◆ Your assignment:
Pick the lines holding the string "highlighted" out of the records and copy them.

◆ Input for this task:
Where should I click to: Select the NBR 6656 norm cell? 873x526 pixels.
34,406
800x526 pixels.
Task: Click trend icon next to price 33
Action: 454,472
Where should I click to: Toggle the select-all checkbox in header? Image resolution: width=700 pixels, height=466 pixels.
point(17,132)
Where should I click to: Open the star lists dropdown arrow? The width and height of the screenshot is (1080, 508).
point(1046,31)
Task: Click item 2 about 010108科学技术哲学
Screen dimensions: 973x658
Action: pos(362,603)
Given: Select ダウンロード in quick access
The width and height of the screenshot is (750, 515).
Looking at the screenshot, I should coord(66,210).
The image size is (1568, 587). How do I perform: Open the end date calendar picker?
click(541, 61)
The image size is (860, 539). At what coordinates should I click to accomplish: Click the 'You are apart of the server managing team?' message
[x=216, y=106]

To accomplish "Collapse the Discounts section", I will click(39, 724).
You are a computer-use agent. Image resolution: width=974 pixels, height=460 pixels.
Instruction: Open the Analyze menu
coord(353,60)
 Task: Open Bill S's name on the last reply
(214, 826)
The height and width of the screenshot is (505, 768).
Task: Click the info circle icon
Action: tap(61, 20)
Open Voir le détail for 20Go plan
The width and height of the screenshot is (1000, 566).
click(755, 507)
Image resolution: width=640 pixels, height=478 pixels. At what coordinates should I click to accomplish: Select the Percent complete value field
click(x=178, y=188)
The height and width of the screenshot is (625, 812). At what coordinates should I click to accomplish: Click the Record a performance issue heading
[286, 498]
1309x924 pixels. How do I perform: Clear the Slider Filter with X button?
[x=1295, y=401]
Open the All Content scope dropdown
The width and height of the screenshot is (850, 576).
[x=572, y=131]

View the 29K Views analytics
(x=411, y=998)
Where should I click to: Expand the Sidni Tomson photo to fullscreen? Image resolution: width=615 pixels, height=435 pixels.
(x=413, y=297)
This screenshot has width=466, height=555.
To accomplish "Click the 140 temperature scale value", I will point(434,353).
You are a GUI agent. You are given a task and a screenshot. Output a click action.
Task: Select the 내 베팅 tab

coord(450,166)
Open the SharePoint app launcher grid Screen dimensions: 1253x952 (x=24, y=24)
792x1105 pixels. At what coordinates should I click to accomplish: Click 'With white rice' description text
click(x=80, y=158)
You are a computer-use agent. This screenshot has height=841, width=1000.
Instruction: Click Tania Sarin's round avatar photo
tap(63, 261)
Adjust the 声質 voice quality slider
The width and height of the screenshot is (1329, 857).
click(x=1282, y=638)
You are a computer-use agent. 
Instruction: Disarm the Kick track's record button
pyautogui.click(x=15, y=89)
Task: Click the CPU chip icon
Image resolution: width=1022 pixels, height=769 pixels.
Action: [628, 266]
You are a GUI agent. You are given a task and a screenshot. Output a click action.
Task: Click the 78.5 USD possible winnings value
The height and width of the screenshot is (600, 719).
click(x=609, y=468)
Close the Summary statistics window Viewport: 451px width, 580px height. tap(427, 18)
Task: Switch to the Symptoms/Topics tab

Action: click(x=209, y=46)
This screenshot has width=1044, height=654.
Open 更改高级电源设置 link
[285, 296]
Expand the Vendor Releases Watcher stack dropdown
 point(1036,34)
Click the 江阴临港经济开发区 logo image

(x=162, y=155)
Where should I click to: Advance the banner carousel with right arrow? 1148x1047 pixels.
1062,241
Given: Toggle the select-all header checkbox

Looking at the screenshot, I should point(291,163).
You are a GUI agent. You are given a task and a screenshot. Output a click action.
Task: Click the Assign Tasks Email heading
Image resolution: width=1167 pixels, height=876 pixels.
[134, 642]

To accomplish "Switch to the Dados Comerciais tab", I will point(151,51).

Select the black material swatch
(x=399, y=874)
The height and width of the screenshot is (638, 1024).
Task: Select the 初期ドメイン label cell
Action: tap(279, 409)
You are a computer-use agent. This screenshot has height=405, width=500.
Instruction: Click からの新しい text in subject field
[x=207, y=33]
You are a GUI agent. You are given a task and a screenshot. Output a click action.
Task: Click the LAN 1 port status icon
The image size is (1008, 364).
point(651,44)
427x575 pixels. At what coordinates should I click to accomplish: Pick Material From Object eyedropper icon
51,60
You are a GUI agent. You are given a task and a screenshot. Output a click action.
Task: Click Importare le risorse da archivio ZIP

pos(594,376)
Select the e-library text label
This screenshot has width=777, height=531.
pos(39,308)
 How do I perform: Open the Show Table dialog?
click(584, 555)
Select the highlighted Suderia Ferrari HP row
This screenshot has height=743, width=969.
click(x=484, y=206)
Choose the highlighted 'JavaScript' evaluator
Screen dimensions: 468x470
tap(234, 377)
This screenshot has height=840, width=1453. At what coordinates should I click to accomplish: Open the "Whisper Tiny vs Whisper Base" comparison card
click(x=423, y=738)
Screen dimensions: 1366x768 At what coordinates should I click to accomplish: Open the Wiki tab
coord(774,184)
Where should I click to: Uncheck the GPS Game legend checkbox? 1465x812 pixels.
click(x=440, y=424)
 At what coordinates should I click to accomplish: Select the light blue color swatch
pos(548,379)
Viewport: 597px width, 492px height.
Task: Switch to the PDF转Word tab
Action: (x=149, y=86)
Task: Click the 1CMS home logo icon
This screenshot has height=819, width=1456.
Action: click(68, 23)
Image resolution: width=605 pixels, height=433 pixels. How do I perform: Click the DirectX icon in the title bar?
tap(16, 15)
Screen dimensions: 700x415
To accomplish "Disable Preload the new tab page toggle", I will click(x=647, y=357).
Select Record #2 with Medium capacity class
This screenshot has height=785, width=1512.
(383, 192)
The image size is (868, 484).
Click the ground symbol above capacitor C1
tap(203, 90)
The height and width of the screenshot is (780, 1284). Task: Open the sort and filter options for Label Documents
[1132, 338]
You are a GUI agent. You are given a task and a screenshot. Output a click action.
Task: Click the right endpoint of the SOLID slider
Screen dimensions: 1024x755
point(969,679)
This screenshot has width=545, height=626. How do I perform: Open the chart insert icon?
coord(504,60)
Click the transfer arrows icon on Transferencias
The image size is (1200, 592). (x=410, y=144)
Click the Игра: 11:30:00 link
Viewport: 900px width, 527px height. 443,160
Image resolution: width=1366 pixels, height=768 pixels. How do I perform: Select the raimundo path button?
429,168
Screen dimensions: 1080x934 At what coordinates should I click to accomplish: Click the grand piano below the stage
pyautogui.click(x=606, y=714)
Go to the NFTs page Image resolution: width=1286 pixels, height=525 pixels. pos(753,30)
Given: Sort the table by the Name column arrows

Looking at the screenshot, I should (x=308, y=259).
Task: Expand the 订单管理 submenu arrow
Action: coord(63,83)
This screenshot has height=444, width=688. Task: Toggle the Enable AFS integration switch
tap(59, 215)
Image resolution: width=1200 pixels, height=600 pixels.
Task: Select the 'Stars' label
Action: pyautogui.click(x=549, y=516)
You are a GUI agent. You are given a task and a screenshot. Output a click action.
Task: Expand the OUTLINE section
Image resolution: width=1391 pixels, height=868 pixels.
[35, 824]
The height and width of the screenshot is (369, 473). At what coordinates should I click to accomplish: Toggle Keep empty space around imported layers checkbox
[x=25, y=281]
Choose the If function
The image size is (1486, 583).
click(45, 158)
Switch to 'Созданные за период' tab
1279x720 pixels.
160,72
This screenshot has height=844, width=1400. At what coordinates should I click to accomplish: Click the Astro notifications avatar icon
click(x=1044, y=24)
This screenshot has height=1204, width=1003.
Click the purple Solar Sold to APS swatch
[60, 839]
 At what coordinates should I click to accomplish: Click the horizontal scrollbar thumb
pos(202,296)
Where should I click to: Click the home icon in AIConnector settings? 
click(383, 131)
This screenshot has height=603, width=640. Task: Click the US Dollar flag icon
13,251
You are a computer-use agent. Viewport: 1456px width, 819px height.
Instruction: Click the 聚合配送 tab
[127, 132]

◆ Completed exercise:
Select the highlighted Suderia Ferrari HP row
Choose the highlighted 'JavaScript' evaluator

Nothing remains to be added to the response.